▶ Material supplied:
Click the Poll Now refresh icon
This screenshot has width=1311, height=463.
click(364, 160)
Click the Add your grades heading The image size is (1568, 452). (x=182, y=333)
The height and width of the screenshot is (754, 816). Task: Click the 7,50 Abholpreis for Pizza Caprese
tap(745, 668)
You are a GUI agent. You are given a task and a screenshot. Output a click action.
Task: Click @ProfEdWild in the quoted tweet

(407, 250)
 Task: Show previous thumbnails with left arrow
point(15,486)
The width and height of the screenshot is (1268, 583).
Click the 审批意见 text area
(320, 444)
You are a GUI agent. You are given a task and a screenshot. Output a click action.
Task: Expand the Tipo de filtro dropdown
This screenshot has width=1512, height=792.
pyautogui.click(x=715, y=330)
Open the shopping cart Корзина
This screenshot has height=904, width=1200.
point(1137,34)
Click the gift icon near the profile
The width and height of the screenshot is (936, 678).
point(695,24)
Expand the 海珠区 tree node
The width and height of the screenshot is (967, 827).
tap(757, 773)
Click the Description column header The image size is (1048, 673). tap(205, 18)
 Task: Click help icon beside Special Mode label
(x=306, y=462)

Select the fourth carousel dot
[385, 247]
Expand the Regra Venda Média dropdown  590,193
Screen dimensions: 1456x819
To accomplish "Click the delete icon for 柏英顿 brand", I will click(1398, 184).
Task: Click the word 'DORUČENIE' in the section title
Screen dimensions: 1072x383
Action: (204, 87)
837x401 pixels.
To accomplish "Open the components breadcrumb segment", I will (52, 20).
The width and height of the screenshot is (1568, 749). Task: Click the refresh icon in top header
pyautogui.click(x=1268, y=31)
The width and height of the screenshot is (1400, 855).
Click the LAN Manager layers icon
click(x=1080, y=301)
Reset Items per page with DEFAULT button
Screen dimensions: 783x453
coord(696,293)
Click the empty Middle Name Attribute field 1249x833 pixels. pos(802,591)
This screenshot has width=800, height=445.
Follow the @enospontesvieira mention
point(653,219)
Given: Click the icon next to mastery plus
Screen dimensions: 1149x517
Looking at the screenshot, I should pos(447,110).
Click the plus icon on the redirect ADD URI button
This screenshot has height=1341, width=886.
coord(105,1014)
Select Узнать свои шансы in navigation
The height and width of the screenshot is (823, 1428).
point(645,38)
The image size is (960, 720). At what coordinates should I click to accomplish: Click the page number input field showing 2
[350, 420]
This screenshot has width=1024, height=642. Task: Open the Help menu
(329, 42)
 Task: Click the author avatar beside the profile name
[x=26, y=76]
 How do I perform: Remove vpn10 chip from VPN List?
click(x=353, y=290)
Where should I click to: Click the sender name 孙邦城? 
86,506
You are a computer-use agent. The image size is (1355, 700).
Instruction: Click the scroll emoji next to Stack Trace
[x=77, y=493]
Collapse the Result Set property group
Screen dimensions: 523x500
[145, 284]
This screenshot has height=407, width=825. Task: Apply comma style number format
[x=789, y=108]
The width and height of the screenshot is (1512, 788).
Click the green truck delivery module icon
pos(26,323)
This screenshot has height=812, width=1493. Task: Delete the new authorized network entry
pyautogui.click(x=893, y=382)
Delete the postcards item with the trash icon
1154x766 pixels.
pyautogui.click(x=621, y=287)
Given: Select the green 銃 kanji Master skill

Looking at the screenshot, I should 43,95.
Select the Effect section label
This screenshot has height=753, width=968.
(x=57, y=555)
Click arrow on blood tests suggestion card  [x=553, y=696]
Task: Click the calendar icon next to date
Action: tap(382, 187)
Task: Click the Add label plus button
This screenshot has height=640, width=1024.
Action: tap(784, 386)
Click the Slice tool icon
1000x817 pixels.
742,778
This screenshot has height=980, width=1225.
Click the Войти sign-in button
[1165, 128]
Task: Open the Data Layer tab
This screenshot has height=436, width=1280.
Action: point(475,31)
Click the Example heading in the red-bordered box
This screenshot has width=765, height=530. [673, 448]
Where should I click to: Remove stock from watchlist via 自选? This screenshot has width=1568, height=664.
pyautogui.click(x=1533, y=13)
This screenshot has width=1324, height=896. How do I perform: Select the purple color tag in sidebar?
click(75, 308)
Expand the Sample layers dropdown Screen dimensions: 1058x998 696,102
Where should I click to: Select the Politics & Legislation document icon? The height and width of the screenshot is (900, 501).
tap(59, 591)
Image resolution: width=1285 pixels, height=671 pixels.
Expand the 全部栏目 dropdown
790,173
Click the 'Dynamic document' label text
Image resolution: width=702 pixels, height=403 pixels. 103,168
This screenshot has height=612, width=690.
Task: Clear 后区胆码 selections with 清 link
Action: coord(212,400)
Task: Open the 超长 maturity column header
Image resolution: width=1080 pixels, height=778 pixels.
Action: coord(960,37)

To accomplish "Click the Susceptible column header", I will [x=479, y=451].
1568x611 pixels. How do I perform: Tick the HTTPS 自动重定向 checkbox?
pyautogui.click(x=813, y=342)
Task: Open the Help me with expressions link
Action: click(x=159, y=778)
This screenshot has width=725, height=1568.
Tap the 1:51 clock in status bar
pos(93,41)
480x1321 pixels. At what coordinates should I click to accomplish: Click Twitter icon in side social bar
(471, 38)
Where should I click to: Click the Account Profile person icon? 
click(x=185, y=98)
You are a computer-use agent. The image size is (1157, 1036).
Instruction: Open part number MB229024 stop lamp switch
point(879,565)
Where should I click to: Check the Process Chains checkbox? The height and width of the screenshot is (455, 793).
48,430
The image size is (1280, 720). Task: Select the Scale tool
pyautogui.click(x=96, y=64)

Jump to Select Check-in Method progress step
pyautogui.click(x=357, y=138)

▶ Work instructions:
Search the material above for the word "column", then copy each line that holds it.

▶ Reply to the task:
Click the Description column header The image size is (1048, 673). tap(205, 18)
Task: Open the 超长 maturity column header
To accomplish "Click the Susceptible column header", I will [x=479, y=451].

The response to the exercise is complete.